### Task instructions
Nothing but the lines from the top of the following entries through the line with "Open 내용보기 for" should be printed, exactly as they are.

### Dataset
————————

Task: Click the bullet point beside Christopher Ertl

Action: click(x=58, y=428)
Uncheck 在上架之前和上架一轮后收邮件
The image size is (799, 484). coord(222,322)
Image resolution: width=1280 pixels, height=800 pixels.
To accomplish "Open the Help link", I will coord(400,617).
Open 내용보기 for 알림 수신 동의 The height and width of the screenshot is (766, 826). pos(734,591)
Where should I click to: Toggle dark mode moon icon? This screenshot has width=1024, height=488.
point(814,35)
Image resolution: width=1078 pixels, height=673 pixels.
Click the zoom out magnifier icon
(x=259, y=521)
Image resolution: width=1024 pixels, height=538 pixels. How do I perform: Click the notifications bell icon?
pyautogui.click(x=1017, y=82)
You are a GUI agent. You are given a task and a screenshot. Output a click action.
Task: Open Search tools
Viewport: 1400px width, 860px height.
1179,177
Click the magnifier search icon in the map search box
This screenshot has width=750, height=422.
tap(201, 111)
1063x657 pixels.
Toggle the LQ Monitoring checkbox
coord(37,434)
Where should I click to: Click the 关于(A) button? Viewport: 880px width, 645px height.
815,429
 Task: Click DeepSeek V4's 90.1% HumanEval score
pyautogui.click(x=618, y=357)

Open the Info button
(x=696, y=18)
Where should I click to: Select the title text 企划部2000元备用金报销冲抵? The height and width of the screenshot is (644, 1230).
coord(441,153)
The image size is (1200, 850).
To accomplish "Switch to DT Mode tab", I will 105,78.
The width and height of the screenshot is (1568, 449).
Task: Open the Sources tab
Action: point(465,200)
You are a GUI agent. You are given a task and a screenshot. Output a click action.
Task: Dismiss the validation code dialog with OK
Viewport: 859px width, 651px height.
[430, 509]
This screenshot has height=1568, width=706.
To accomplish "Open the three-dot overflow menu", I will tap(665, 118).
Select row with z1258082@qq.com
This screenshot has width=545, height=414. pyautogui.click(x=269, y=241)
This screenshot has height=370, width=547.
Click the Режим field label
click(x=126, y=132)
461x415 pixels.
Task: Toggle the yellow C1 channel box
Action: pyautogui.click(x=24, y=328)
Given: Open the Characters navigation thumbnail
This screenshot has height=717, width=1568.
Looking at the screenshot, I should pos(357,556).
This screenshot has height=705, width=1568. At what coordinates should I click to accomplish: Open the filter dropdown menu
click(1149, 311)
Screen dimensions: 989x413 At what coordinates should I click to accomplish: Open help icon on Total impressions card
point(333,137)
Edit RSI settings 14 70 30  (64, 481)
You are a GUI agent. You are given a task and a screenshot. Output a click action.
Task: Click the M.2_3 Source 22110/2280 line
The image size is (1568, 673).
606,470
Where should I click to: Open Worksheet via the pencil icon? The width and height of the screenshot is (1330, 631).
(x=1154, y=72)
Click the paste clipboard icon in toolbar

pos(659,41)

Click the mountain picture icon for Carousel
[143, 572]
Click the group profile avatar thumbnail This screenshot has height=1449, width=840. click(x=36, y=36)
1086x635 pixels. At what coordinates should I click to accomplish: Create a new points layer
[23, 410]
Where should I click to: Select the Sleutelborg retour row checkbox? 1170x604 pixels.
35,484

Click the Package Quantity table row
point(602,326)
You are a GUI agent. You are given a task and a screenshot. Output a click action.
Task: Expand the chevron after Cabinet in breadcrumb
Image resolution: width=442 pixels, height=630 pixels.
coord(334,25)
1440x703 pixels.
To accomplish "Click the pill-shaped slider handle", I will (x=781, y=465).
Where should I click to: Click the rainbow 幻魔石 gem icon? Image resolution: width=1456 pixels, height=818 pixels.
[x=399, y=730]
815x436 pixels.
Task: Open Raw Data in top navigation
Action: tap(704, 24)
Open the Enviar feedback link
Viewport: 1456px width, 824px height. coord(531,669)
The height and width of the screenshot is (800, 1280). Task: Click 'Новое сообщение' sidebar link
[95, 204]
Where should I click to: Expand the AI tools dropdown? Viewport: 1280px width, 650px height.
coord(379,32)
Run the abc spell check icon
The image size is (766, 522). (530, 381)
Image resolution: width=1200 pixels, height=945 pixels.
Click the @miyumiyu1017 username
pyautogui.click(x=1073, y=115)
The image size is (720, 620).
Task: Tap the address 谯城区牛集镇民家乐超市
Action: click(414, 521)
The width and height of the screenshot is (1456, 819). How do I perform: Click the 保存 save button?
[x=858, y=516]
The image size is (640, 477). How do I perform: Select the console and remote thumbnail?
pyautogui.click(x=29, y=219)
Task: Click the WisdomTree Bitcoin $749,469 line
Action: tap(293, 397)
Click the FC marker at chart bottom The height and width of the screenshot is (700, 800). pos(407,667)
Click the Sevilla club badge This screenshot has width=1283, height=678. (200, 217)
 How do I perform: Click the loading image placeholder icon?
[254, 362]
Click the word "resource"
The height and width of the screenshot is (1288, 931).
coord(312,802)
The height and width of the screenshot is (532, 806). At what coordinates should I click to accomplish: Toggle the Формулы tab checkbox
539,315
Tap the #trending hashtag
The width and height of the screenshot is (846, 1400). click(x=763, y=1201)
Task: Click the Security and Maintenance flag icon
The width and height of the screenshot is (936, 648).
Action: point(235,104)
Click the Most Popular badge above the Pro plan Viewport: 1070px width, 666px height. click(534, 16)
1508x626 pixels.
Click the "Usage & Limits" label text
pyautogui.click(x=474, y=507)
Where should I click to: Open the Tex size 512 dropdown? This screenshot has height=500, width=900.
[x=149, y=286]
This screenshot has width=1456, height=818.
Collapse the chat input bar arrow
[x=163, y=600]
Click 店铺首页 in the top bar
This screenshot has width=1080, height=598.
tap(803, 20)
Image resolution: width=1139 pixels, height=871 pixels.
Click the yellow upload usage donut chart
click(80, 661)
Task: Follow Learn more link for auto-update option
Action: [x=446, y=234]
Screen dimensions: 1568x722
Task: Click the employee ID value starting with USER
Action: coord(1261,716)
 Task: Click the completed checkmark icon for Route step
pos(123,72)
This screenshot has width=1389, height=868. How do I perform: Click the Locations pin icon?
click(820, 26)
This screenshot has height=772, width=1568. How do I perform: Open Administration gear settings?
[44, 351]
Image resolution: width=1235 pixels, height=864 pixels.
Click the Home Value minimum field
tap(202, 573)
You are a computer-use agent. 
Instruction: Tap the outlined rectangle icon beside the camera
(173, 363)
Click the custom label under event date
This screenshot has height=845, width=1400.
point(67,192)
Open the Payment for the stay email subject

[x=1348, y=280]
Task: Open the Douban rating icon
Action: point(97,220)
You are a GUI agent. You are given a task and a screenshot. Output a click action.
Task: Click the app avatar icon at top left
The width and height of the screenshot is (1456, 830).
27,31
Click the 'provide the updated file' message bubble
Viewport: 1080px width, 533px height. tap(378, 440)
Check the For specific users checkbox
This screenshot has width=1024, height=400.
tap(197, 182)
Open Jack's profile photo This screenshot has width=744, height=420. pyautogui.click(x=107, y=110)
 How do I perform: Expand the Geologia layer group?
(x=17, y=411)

————————

### Solved exercise
Task: Click the bullet point beside Christopher Ertl

Action: click(x=58, y=428)
Uncheck 在上架之前和上架一轮后收邮件
The image size is (799, 484). coord(222,322)
Image resolution: width=1280 pixels, height=800 pixels.
To accomplish "Open the Help link", I will coord(400,617).
Open 내용보기 for 알림 수신 동의 The height and width of the screenshot is (766, 826). pos(734,591)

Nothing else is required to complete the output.